Serum Bilirubin and Ferritin Levels Link Between Heme Oxygenase-1 Gene Promoter Polymorphism and Susceptibility to Coronary Artery Disease in Diabetic Patients

Abstract

Objective Heme oxygenase (HO) leads to the generation of free iron, carbon monoxide, and bilirubin. A length polymorphism of GT repeat in the promoter of human HO-1 gene has been shown to modulate gene transcription. This study aims to assess the association of the length of (GT)n repeats in HO-1 gene promoter with serum bilirubin, markers of iron status, and the development of coronary artery disease (CAD).

Research design and methods We screened the allelic frequencies of (GT)ⁿ repeats in the HO-1 gene promoter in 986 unrelated individuals that underwent coronary angiography. Serum bilirubin and markers of iron status were evaluated.

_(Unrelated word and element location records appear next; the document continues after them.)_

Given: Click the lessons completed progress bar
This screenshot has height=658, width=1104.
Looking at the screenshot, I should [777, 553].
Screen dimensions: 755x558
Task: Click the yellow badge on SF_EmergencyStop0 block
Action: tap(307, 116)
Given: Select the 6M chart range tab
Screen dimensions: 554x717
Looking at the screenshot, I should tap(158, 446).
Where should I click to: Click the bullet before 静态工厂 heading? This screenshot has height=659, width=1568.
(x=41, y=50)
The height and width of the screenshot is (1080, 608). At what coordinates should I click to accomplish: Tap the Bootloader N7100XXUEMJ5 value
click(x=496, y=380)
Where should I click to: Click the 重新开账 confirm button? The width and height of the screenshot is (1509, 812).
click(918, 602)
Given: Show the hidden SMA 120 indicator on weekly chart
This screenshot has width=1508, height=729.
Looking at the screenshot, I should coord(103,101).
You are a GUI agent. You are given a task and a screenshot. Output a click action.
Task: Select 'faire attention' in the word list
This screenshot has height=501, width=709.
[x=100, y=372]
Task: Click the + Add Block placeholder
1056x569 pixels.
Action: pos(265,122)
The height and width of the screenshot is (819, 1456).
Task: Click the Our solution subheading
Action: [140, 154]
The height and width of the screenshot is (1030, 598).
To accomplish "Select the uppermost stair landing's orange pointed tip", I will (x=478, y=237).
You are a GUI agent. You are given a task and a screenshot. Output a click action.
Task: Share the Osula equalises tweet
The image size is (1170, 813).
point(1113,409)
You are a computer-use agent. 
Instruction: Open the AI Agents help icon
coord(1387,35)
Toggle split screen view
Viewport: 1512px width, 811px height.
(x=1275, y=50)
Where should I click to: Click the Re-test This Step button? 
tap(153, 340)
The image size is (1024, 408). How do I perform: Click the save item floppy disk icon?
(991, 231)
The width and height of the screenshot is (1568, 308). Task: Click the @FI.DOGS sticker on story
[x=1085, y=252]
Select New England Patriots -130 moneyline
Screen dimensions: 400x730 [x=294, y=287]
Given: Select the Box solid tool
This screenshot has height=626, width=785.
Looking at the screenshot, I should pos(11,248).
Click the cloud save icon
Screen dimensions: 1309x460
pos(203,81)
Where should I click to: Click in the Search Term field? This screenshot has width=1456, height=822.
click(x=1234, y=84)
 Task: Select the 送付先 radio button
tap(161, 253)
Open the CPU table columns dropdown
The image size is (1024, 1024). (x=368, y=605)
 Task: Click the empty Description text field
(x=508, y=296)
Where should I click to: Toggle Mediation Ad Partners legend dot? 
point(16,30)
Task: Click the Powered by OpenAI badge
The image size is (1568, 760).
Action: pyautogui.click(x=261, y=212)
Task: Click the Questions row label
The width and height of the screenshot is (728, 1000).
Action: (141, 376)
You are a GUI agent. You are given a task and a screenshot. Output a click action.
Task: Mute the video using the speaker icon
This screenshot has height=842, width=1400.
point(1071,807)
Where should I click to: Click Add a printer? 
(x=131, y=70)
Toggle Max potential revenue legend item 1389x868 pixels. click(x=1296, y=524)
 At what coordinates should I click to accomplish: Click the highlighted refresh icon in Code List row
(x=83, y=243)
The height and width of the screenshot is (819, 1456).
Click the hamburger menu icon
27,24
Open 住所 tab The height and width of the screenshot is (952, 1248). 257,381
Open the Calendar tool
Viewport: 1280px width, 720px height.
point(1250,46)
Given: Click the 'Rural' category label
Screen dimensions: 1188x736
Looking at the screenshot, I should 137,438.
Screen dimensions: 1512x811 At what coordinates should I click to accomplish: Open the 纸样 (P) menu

Results The distribution of numbers of (GT)_n repeats was divided into 2 subclasses: class S included shorter (<27) repeats, and class L included longer (≥27) repeats. Among those with diabetes, subjects with L/L genotype had significantly lower bilirubin levels than those with S/S and S/L genotypes (0.70±0.22 vs. 0.81±0.24 mg/dL, P=0.001) and higher serum ferritin values (4.76±0.72 vs. 4.28±1.05 μg/L for log-ferritin, P=0.001). Compared with those carrying S allele, diabetic subjects with L/L genotype had an almost three-fold increase in CAD risk after controlling for conventional risk factors (odds ratio 2.81, 95% confidence interval [CI] 1.22 to 6.47, P=0.015). Adjusting for both serum bilirubin and ferritin, the effect of HO-1 promoter polymorphism on susceptibility to CAD disappeared.

Conclusions Length polymorphism in the HO-1 gene promoter is correlated with susceptibility to CAD in diabetic patients and such effect might be conveyed through its influence on serum bilirubin and ferritin.